• _Problem statement_
Output each line of the material exactly as it stands.

----------

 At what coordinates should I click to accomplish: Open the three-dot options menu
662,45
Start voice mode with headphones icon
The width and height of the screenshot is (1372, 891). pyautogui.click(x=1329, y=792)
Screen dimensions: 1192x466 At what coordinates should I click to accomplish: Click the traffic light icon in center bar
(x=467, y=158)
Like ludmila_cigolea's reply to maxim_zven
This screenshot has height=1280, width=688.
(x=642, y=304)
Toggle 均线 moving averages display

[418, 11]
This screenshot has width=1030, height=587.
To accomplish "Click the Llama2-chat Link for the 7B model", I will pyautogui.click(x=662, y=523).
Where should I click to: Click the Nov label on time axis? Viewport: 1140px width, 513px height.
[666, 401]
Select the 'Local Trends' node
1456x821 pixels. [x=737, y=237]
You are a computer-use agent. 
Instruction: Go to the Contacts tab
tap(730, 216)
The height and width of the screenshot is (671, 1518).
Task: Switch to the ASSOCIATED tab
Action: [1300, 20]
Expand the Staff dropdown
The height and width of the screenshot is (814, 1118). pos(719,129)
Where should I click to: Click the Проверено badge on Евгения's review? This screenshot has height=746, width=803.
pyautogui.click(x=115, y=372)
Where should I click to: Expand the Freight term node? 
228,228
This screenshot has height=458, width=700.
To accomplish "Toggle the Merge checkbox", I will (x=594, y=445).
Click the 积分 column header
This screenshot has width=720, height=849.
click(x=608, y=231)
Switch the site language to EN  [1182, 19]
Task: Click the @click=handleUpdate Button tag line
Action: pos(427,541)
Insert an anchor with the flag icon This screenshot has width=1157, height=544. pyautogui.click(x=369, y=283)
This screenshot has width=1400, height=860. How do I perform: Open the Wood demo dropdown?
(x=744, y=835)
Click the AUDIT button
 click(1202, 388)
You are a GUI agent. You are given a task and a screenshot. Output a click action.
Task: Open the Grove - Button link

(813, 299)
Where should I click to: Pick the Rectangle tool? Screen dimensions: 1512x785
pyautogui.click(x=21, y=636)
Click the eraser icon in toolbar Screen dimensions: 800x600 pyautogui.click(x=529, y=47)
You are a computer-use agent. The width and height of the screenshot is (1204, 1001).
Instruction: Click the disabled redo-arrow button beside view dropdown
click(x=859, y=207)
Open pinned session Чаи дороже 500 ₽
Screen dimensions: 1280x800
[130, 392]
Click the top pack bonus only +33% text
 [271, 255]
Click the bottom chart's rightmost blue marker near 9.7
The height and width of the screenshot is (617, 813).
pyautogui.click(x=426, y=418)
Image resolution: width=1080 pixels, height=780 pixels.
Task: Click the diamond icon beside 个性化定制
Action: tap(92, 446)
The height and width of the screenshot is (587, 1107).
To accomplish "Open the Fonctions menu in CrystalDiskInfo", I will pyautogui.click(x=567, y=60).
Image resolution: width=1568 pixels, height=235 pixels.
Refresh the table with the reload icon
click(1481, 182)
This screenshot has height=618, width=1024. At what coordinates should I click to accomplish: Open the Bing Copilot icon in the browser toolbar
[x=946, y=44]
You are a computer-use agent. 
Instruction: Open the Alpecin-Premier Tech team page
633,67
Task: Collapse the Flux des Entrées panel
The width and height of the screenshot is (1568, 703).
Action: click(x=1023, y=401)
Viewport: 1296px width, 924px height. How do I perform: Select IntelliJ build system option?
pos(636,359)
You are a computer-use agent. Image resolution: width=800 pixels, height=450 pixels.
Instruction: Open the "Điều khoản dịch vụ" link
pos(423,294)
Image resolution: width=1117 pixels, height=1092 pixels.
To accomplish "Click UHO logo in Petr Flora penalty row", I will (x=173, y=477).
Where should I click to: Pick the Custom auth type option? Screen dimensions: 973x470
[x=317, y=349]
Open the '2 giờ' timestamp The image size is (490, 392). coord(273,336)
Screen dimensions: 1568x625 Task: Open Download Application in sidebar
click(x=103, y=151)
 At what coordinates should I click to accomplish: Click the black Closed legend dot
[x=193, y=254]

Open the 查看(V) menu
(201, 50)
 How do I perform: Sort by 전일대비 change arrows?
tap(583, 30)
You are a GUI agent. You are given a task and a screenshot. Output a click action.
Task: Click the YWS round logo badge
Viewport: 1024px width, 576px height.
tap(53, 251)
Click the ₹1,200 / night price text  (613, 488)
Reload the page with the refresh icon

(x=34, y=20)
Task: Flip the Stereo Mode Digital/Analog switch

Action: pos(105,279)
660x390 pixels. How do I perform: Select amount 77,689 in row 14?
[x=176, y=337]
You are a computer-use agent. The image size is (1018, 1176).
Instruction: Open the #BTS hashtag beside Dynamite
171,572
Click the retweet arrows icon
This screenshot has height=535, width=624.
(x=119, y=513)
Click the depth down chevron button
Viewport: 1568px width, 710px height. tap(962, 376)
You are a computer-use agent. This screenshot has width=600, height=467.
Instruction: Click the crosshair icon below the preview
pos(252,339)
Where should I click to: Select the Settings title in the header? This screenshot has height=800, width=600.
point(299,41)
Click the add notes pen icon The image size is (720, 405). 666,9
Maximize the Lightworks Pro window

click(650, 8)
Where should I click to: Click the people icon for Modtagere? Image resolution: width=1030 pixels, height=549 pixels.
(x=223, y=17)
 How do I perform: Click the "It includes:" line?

----------

• _Final answer_
 At what coordinates should I click to accomplish: Open the three-dot options menu
662,45
Start voice mode with headphones icon
The width and height of the screenshot is (1372, 891). pyautogui.click(x=1329, y=792)
Screen dimensions: 1192x466 At what coordinates should I click to accomplish: Click the traffic light icon in center bar
(x=467, y=158)
Like ludmila_cigolea's reply to maxim_zven
This screenshot has height=1280, width=688.
(x=642, y=304)
Toggle 均线 moving averages display

[418, 11]
This screenshot has width=1030, height=587.
To accomplish "Click the Llama2-chat Link for the 7B model", I will pyautogui.click(x=662, y=523).
Where should I click to: Click the Nov label on time axis? Viewport: 1140px width, 513px height.
[666, 401]
Select the 'Local Trends' node
1456x821 pixels. [x=737, y=237]
You are a computer-use agent. 
Instruction: Go to the Contacts tab
tap(730, 216)
The height and width of the screenshot is (671, 1518).
Task: Switch to the ASSOCIATED tab
Action: [1300, 20]
Expand the Staff dropdown
The height and width of the screenshot is (814, 1118). pos(719,129)
Where should I click to: Click the Проверено badge on Евгения's review? This screenshot has height=746, width=803.
pyautogui.click(x=115, y=372)
Where should I click to: Expand the Freight term node? 
228,228
This screenshot has height=458, width=700.
To accomplish "Toggle the Merge checkbox", I will (x=594, y=445).
Click the 积分 column header
This screenshot has width=720, height=849.
click(x=608, y=231)
Switch the site language to EN  [1182, 19]
Task: Click the @click=handleUpdate Button tag line
Action: pos(427,541)
Insert an anchor with the flag icon This screenshot has width=1157, height=544. pyautogui.click(x=369, y=283)
This screenshot has width=1400, height=860. How do I perform: Open the Wood demo dropdown?
(x=744, y=835)
Click the AUDIT button
 click(1202, 388)
You are a GUI agent. You are given a task and a screenshot. Output a click action.
Task: Open the Grove - Button link

(813, 299)
Where should I click to: Pick the Rectangle tool? Screen dimensions: 1512x785
pyautogui.click(x=21, y=636)
Click the eraser icon in toolbar Screen dimensions: 800x600 pyautogui.click(x=529, y=47)
You are a computer-use agent. The width and height of the screenshot is (1204, 1001).
Instruction: Click the disabled redo-arrow button beside view dropdown
click(x=859, y=207)
Open pinned session Чаи дороже 500 ₽
Screen dimensions: 1280x800
[130, 392]
Click the top pack bonus only +33% text
 [271, 255]
Click the bottom chart's rightmost blue marker near 9.7
The height and width of the screenshot is (617, 813).
pyautogui.click(x=426, y=418)
Image resolution: width=1080 pixels, height=780 pixels.
Task: Click the diamond icon beside 个性化定制
Action: tap(92, 446)
The height and width of the screenshot is (587, 1107).
To accomplish "Open the Fonctions menu in CrystalDiskInfo", I will pyautogui.click(x=567, y=60).
Image resolution: width=1568 pixels, height=235 pixels.
Refresh the table with the reload icon
click(1481, 182)
This screenshot has height=618, width=1024. At what coordinates should I click to accomplish: Open the Bing Copilot icon in the browser toolbar
[x=946, y=44]
You are a computer-use agent. 
Instruction: Open the Alpecin-Premier Tech team page
633,67
Task: Collapse the Flux des Entrées panel
The width and height of the screenshot is (1568, 703).
Action: click(x=1023, y=401)
Viewport: 1296px width, 924px height. How do I perform: Select IntelliJ build system option?
pos(636,359)
You are a computer-use agent. Image resolution: width=800 pixels, height=450 pixels.
Instruction: Open the "Điều khoản dịch vụ" link
pos(423,294)
Image resolution: width=1117 pixels, height=1092 pixels.
To accomplish "Click UHO logo in Petr Flora penalty row", I will (x=173, y=477).
Where should I click to: Pick the Custom auth type option? Screen dimensions: 973x470
[x=317, y=349]
Open the '2 giờ' timestamp The image size is (490, 392). coord(273,336)
Screen dimensions: 1568x625 Task: Open Download Application in sidebar
click(x=103, y=151)
 At what coordinates should I click to accomplish: Click the black Closed legend dot
[x=193, y=254]

Open the 查看(V) menu
(201, 50)
 How do I perform: Sort by 전일대비 change arrows?
tap(583, 30)
You are a GUI agent. You are given a task and a screenshot. Output a click action.
Task: Click the YWS round logo badge
Viewport: 1024px width, 576px height.
tap(53, 251)
Click the ₹1,200 / night price text  (613, 488)
Reload the page with the refresh icon

(x=34, y=20)
Task: Flip the Stereo Mode Digital/Analog switch

Action: pos(105,279)
660x390 pixels. How do I perform: Select amount 77,689 in row 14?
[x=176, y=337]
You are a computer-use agent. The image size is (1018, 1176).
Instruction: Open the #BTS hashtag beside Dynamite
171,572
Click the retweet arrows icon
This screenshot has height=535, width=624.
(x=119, y=513)
Click the depth down chevron button
Viewport: 1568px width, 710px height. tap(962, 376)
You are a computer-use agent. This screenshot has width=600, height=467.
Instruction: Click the crosshair icon below the preview
pos(252,339)
Where should I click to: Select the Settings title in the header? This screenshot has height=800, width=600.
point(299,41)
Click the add notes pen icon The image size is (720, 405). 666,9
Maximize the Lightworks Pro window

click(650, 8)
Where should I click to: Click the people icon for Modtagere? Image resolution: width=1030 pixels, height=549 pixels.
(x=223, y=17)
 How do I perform: Click the "It includes:" line?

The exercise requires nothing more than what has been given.